**Exercice écrit 1**:
Transcrivez l'extrait sur les offices de tourisme de « L’article de lundi » à « qu’elle soit réutilisée. ».
**Exercice écrit 2**:
Convertissez en tableau Markdown à deux colonnes, « n° » et « Ligne », les lignes des données fournies, de la ligne contenant « Toggle the PHASE C: -68 legend series » à la ligne contenant « point(101,297) », bornes incluses. Omettez les lignes vides et ne traitez que cette plage.

**Extrait retenu**:

* * * * * * *

L’article de lundi sur le sens et les usages de l’accueil d’un office de tourisme fait écho. Au même titre que de se rappeler de l’initiative de l’OT Béarn des Gaves qui permettait aux visiteurs de venir rendre leur brochure avant de partir de la destination afin qu’elle soit réutilisée.
Dans l’article sur les rôles prédominants des institutionnels du tourisme pour soutenir le tourisme et l’économie de proximité, deux rôles majeurs sortaient du lot : celui assurant la mission pilier de mise en réseau des acteurs locaux, puis celui de militant. Ces deux rôles ont pour but de garantir des interactions, des créations insoupçonnées de valeurs, tout maintenant un équilibre pour le cadre de vie du territoire.

* * * * * * *

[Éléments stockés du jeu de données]
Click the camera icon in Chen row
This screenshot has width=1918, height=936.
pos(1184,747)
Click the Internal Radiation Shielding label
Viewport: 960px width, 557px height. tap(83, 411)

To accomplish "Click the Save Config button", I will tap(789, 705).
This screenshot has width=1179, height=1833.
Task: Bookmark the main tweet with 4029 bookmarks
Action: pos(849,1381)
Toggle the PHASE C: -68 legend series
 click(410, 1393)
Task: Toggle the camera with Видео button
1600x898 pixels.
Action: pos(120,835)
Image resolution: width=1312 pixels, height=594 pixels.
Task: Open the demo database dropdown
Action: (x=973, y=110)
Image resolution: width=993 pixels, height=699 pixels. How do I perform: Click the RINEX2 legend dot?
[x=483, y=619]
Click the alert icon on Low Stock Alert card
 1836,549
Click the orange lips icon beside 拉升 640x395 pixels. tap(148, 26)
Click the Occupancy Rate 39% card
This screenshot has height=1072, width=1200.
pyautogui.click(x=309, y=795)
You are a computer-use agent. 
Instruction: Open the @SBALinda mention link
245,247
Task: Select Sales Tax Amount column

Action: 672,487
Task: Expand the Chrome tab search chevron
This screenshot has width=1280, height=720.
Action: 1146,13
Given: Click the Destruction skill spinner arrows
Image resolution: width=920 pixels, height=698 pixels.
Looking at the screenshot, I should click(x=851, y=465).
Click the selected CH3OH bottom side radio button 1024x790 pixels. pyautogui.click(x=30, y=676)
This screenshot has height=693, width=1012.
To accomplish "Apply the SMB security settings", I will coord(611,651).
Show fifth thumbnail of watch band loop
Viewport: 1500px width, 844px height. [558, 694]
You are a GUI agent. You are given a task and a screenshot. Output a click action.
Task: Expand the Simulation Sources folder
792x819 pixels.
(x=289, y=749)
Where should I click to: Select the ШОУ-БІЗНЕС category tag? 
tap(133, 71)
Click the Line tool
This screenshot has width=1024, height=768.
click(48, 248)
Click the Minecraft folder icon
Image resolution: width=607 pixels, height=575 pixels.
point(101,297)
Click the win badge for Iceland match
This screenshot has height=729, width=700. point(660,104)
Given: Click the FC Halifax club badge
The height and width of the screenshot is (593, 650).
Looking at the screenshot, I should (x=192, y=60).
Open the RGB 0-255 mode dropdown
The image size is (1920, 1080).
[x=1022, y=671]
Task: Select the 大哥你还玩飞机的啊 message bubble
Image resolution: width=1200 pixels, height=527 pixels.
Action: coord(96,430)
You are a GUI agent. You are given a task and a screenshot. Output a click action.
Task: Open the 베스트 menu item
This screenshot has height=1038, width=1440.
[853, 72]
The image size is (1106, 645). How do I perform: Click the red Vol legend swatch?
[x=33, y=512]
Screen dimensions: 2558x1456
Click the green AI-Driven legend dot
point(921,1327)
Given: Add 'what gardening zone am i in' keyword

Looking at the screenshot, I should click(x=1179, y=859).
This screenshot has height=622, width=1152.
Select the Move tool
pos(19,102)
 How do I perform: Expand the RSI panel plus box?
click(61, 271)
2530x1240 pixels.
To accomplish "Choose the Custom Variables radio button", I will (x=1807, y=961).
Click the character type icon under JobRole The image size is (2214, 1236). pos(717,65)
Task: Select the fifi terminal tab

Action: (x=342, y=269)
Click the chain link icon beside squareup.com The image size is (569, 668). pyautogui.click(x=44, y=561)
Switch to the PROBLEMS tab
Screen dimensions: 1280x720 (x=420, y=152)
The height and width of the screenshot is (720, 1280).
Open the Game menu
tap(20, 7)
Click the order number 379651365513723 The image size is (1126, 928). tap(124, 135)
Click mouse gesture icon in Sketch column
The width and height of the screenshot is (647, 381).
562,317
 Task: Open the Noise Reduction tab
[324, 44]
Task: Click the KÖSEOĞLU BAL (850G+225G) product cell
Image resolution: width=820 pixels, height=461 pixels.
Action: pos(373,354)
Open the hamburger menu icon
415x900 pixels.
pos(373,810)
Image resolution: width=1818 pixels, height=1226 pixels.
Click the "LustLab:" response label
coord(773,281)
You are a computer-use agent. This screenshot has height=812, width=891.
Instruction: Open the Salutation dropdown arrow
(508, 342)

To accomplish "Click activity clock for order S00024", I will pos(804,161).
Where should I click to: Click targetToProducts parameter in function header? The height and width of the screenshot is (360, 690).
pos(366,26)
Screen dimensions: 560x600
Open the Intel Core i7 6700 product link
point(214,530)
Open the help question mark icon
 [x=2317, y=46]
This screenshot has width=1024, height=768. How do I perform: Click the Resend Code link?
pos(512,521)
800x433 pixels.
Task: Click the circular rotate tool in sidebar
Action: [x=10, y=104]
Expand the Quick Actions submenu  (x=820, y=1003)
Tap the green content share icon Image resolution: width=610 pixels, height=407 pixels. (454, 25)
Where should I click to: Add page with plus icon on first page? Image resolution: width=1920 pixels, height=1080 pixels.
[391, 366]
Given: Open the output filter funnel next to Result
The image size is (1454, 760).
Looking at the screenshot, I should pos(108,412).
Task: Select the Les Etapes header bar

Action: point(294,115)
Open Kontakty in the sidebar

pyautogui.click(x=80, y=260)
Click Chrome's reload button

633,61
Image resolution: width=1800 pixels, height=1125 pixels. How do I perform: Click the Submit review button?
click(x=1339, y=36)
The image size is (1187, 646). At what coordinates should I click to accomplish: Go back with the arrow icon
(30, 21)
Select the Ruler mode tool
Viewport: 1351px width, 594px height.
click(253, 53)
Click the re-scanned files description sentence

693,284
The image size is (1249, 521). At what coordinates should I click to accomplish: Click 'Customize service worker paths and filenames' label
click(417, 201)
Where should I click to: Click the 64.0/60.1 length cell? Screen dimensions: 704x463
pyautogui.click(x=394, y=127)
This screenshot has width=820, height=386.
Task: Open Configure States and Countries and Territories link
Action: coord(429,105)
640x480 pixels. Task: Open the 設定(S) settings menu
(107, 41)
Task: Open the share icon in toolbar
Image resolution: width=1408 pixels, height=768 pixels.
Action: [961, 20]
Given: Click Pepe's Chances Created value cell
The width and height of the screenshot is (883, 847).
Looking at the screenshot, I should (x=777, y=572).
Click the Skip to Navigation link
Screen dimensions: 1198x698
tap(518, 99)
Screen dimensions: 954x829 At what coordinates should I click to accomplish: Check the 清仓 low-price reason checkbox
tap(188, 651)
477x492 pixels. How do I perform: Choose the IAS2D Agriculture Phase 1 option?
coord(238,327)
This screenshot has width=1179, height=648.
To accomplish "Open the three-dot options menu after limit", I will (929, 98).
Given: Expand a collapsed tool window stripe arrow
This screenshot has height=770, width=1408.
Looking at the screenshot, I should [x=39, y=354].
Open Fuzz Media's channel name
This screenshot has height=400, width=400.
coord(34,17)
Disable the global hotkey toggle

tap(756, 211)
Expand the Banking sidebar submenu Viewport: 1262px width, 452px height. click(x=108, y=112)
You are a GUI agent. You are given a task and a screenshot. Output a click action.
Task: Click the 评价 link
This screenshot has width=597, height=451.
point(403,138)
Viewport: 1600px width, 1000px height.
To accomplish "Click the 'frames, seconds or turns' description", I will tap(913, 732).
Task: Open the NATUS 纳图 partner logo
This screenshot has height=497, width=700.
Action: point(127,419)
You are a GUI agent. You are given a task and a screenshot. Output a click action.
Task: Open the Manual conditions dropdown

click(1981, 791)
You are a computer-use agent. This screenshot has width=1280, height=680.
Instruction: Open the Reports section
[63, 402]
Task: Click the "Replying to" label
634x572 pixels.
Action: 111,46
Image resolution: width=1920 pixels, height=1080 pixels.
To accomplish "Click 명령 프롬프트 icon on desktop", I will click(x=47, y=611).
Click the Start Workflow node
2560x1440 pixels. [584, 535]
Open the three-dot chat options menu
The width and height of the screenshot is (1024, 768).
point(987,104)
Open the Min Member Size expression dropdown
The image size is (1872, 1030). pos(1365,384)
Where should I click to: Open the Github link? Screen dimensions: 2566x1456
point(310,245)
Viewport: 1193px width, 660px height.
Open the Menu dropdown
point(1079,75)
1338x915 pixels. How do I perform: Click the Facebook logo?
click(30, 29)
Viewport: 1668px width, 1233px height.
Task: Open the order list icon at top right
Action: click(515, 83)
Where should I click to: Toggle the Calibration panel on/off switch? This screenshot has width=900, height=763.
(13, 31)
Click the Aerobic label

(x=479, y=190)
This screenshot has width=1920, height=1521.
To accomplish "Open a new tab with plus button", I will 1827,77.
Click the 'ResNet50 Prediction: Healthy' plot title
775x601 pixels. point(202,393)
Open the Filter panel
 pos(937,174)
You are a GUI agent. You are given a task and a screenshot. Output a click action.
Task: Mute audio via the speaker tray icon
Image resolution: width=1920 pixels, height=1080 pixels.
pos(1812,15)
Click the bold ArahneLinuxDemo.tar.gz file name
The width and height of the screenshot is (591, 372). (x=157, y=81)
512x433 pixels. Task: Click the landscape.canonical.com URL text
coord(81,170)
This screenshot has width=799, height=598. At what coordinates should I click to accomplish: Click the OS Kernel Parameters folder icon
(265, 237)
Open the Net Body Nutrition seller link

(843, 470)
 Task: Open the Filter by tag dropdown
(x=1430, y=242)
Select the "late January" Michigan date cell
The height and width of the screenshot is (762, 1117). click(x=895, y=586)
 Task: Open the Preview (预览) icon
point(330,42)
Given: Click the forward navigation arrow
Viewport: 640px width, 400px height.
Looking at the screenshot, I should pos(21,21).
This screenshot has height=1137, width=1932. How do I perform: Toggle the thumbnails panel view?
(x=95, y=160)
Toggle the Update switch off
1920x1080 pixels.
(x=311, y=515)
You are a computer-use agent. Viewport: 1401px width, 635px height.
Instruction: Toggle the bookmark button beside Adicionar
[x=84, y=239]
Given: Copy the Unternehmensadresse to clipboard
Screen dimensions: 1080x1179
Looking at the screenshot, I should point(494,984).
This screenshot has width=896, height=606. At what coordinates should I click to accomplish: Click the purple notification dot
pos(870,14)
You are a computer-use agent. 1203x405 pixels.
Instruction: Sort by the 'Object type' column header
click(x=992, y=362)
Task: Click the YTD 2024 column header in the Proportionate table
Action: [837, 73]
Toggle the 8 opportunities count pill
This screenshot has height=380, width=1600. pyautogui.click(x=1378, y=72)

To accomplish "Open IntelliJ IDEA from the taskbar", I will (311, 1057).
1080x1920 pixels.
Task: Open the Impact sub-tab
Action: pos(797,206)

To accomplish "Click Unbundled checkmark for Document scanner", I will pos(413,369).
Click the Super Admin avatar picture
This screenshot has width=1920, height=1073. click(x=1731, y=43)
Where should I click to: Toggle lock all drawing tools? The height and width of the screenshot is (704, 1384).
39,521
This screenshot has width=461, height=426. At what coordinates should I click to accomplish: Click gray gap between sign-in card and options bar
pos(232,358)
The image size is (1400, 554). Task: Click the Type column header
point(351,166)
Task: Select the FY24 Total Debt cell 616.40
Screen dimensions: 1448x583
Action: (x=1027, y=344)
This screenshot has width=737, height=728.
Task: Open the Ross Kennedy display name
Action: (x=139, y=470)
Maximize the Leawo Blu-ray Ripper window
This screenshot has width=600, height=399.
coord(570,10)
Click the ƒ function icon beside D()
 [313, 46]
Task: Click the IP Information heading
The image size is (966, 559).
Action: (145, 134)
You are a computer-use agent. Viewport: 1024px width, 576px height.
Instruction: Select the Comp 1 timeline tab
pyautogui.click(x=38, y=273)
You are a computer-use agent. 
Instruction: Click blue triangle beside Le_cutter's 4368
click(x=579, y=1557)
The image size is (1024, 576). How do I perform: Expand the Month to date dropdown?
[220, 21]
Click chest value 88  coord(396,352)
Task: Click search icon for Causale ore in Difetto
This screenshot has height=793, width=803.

* * * * * * *

**Réponse complète 1**:
L’article de lundi sur le sens et les usages de l’accueil d’un office de tourisme fait écho. Au même titre que de se rappeler de l’initiative de l’OT Béarn des Gaves qui permettait aux visiteurs de venir rendre leur brochure avant de partir de la destination afin qu’elle soit réutilisée.

**Réponse complète 2**:
| n° | Ligne |
|---|---|
| 1 | Toggle the PHASE C: -68 legend series |
| 2 |  click(410, 1393) |
| 3 | Task: Toggle the camera with Видео button |
| 4 | 1600x898 pixels. |
| 5 | Action: pos(120,835) |
| 6 | Image resolution: width=1312 pixels, height=594 pixels. |
| 7 | Task: Open the demo database dropdown |
| 8 | Action: (x=973, y=110) |
| 9 | Image resolution: width=993 pixels, height=699 pixels. How do I perform: Click the RINEX2 legend dot? |
| 10 | [x=483, y=619] |
| 11 | Click the alert icon on Low Stock Alert card |
| 12 |  1836,549 |
| 13 | Click the orange lips icon beside 拉升 640x395 pixels. tap(148, 26) |
| 14 | Click the Occupancy Rate 39% card |
| 15 | This screenshot has height=1072, width=1200. |
| 16 | pyautogui.click(x=309, y=795) |
| 17 | You are a computer-use agent.  |
| 18 | Instruction: Open the @SBALinda mention link |
| 19 | 245,247 |
| 20 | Task: Select Sales Tax Amount column |
| 21 | Action: 672,487 |
| 22 | Task: Expand the Chrome tab search chevron |
| 23 | This screenshot has width=1280, height=720. |
| 24 | Action: 1146,13 |
| 25 | Given: Click the Destruction skill spinner arrows |
| 26 | Image resolution: width=920 pixels, height=698 pixels. |
| 27 | Looking at the screenshot, I should click(x=851, y=465). |
| 28 | Click the selected CH3OH bottom side radio button 1024x790 pixels. pyautogui.click(x=30, y=676) |
| 29 | This screenshot has height=693, width=1012. |
| 30 | To accomplish "Apply the SMB security settings", I will coord(611,651). |
| 31 | Show fifth thumbnail of watch band loop |
| 32 | Viewport: 1500px width, 844px height. [558, 694] |
| 33 | You are a GUI agent. You are given a task and a screenshot. Output a click action. |
| 34 | Task: Expand the Simulation Sources folder |
| 35 | 792x819 pixels. |
| 36 | (x=289, y=749) |
| 37 | Where should I click to: Select the ШОУ-БІЗНЕС category tag?  |
| 38 | tap(133, 71) |
| 39 | Click the Line tool |
| 40 | This screenshot has width=1024, height=768. |
| 41 | click(48, 248) |
| 42 | Click the Minecraft folder icon |
| 43 | Image resolution: width=607 pixels, height=575 pixels. |
| 44 | point(101,297) |